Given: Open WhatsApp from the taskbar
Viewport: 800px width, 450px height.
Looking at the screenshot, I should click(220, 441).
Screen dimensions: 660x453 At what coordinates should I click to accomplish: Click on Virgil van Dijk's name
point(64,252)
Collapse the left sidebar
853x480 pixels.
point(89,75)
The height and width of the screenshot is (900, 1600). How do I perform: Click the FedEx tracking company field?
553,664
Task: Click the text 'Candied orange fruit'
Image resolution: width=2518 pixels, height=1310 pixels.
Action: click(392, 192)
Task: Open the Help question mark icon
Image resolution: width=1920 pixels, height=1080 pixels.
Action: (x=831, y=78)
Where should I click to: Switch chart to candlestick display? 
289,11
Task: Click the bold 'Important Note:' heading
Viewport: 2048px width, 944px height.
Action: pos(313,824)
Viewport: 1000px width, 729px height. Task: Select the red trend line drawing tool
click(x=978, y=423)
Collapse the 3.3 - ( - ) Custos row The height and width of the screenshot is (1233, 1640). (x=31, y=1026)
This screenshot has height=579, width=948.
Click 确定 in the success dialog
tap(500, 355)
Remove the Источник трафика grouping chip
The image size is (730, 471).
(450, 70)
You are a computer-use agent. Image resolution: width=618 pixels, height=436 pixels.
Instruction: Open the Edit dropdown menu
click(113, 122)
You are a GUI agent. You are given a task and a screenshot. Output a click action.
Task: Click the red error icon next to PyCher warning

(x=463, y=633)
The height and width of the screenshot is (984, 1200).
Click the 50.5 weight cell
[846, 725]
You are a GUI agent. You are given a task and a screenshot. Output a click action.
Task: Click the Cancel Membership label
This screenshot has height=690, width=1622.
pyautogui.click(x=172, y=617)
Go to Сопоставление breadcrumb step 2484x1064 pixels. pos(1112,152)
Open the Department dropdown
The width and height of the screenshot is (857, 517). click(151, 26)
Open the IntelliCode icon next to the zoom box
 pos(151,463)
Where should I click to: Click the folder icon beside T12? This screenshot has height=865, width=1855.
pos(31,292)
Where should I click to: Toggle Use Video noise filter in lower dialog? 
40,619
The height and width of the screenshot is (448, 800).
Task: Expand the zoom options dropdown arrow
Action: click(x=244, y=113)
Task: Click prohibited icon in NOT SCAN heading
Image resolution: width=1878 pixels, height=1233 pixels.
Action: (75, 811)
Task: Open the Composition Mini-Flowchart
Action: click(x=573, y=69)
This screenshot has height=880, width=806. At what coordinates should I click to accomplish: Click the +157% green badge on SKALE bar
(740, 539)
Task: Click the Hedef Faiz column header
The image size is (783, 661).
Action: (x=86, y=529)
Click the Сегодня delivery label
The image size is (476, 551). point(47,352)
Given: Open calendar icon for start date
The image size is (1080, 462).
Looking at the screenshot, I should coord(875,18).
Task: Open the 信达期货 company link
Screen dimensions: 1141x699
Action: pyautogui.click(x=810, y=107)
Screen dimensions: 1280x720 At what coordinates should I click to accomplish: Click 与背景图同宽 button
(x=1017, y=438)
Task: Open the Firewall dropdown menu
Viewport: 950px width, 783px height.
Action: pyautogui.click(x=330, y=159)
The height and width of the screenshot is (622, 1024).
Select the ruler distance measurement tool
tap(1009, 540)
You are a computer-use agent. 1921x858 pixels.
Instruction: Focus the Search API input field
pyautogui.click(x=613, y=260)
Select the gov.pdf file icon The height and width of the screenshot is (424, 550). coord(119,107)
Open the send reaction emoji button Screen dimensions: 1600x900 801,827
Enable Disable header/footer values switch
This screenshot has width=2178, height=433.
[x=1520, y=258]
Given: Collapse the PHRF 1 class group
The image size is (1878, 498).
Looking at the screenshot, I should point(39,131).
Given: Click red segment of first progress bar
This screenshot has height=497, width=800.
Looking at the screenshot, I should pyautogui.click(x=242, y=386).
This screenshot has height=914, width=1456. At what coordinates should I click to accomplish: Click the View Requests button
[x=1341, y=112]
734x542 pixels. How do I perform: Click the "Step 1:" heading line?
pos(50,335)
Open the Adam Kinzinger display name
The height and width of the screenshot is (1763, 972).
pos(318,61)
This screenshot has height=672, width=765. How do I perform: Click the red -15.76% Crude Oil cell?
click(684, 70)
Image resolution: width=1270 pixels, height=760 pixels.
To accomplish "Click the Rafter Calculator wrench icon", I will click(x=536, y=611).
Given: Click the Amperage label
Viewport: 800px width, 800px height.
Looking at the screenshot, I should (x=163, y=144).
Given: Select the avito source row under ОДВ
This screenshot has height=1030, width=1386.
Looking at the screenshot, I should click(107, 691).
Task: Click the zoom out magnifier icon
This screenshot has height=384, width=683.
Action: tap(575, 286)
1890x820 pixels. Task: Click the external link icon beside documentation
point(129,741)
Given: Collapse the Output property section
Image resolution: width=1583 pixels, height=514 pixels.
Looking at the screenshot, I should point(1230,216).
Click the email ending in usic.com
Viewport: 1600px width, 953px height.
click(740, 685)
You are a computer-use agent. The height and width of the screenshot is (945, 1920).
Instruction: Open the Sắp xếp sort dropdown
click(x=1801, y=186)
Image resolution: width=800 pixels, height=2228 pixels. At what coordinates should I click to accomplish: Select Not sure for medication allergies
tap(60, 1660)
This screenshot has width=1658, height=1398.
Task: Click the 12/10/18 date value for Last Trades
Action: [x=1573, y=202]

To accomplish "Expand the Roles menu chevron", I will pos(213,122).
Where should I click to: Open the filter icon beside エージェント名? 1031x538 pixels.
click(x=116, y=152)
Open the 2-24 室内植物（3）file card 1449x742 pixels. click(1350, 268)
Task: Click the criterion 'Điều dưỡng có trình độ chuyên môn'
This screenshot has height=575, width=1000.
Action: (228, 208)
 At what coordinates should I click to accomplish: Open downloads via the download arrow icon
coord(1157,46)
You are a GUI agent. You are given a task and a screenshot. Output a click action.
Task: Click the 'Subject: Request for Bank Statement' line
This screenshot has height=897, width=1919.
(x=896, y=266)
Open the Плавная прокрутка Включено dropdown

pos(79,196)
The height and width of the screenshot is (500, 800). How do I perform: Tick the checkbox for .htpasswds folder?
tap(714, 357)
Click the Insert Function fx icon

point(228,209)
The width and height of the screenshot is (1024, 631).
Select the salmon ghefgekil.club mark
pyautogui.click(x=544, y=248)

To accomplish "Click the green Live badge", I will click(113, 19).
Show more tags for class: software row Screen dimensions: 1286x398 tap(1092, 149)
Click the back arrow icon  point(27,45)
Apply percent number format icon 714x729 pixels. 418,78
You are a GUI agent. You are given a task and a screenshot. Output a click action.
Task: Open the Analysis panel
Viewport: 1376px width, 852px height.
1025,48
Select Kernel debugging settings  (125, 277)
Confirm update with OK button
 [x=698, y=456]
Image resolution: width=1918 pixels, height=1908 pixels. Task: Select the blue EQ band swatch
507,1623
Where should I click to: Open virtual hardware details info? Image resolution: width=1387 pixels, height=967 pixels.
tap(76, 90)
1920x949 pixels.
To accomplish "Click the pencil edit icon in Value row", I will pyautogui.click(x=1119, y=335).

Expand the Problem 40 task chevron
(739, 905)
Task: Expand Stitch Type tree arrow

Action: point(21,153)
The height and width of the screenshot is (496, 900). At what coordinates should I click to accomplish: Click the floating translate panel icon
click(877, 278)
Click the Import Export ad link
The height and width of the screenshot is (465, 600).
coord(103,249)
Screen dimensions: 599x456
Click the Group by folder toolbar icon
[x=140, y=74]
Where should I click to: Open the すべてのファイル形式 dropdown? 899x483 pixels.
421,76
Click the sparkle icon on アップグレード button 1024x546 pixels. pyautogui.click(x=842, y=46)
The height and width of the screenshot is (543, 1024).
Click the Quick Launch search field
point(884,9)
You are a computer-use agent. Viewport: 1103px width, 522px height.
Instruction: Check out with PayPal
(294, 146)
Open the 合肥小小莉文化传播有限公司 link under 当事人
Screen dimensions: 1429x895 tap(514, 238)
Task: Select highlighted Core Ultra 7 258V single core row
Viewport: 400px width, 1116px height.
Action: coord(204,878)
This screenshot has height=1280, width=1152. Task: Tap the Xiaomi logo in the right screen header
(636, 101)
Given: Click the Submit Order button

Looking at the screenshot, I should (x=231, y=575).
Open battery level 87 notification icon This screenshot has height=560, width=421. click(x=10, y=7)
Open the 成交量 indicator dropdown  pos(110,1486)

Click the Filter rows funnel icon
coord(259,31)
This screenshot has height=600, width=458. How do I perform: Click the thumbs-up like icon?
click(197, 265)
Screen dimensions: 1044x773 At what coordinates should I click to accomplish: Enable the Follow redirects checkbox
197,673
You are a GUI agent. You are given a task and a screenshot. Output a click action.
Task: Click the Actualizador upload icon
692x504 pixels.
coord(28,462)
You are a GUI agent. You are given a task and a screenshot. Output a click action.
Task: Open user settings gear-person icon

——

_PROBLEM STATEMENT_.
Return only the number of lines in the entries above that contain the word "Collapse".

_EXERCISE OUTPUT_.
4